* _Task details_
Reproduce the rows below word for word, starting with the one containing "You are a computer-use agent. Image resolution: width=1487" and running through the one containing "I will 117,525.", with both of those included.

* _Given data_
====
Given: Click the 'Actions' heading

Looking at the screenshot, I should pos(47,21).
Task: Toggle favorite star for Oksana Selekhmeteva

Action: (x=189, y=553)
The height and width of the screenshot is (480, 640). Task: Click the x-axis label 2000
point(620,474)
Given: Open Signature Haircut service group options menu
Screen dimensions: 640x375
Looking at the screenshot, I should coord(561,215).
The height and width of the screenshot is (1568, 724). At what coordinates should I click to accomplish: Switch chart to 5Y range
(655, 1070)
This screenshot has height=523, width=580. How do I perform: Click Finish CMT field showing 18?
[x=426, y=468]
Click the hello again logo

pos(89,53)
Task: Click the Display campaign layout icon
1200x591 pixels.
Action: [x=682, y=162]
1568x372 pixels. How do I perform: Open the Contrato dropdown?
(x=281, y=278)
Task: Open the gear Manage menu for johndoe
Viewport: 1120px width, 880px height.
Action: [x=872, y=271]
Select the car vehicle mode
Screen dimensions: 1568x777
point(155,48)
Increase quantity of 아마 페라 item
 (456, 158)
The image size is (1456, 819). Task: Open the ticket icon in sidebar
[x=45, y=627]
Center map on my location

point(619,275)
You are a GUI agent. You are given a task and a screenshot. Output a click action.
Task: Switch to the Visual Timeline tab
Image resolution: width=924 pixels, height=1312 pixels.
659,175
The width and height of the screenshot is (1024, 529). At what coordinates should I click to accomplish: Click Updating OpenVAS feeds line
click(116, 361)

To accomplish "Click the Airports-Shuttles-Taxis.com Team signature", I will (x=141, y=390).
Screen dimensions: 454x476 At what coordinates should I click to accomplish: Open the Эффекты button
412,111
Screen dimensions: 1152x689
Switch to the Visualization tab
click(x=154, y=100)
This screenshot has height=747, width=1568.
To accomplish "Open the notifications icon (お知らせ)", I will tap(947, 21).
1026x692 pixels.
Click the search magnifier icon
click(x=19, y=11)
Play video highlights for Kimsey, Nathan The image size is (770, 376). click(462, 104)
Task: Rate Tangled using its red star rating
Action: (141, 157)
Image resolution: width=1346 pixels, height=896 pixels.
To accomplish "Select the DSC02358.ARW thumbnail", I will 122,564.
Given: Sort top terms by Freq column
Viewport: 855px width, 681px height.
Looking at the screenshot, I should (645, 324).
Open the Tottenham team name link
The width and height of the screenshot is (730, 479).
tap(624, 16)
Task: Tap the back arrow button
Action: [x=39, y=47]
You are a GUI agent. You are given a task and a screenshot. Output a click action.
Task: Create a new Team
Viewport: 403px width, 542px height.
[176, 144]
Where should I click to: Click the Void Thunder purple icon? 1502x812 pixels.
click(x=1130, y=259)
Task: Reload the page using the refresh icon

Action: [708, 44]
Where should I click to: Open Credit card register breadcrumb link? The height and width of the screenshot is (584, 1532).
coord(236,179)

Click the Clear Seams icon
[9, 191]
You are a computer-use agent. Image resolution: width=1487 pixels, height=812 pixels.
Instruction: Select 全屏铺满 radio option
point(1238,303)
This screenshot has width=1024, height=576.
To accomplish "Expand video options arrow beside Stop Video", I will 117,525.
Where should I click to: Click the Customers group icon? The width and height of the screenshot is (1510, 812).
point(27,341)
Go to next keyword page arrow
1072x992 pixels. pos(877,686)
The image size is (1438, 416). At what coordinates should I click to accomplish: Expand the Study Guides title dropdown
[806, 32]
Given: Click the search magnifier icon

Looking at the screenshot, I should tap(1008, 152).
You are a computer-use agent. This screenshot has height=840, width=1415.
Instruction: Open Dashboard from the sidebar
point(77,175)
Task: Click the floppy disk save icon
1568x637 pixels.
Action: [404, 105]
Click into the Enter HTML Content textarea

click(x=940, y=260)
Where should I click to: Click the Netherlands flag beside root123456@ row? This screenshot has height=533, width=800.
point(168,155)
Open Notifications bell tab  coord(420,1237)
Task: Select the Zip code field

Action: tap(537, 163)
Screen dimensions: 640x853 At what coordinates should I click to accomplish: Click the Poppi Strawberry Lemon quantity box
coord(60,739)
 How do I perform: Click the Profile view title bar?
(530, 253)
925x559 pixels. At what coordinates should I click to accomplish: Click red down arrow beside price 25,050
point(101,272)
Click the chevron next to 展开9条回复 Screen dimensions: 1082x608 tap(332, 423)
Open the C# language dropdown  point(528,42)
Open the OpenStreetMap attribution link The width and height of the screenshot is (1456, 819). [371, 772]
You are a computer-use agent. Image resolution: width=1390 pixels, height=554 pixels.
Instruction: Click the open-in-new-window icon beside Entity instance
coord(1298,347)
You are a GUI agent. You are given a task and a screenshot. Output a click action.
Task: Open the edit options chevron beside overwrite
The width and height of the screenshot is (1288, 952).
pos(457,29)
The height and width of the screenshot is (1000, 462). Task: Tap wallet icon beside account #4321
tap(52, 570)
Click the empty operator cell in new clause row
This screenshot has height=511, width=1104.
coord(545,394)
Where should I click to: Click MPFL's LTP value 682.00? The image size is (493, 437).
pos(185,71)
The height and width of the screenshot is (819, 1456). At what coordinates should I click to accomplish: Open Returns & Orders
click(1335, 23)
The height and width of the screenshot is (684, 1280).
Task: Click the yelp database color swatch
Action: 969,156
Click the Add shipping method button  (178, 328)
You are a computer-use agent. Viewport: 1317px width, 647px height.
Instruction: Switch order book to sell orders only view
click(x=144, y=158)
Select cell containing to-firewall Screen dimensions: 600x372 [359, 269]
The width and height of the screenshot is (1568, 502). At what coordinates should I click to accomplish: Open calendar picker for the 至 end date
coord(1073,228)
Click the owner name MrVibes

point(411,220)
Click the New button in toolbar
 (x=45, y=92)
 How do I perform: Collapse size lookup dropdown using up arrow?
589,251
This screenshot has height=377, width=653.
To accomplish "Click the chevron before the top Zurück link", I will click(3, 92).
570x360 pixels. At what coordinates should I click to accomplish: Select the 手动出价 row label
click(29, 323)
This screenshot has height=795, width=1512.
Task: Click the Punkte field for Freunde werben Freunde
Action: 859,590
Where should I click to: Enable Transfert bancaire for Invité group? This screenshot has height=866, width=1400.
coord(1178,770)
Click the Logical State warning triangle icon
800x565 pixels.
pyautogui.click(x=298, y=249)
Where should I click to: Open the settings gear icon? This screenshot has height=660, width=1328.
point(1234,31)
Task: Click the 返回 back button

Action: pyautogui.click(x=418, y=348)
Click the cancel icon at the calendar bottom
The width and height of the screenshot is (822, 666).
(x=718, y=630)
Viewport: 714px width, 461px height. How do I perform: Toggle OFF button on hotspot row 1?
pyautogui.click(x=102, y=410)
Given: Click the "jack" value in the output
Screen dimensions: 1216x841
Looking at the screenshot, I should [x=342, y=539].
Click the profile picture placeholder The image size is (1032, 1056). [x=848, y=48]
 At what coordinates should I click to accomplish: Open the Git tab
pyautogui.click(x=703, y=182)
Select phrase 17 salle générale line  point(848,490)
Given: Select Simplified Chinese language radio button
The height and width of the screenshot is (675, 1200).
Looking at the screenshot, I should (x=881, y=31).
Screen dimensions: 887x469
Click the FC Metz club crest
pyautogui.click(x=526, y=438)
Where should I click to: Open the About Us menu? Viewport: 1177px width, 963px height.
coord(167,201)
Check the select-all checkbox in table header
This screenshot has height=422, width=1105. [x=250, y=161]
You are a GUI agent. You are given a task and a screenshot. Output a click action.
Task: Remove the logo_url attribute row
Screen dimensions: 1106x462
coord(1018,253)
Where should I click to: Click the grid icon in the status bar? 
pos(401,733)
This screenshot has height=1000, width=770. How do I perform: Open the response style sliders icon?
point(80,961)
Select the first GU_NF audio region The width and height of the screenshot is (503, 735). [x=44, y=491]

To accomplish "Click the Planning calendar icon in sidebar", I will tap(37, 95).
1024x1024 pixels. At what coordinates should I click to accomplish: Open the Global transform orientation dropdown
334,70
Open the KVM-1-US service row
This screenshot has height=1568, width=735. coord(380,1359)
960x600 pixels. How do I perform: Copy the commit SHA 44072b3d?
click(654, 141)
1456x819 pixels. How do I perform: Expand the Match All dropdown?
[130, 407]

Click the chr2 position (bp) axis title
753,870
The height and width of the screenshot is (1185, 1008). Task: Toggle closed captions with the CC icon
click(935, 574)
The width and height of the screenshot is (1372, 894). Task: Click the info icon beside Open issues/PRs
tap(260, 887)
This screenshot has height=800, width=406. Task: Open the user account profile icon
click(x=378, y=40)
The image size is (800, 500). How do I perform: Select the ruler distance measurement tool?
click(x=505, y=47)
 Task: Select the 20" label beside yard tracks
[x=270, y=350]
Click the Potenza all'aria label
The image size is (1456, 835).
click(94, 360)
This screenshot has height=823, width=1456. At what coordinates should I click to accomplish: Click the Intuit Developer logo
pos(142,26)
====
* _Result of this task_
You are a computer-use agent. Image resolution: width=1487 pixels, height=812 pixels.
Instruction: Select 全屏铺满 radio option
point(1238,303)
This screenshot has width=1024, height=576.
To accomplish "Expand video options arrow beside Stop Video", I will 117,525.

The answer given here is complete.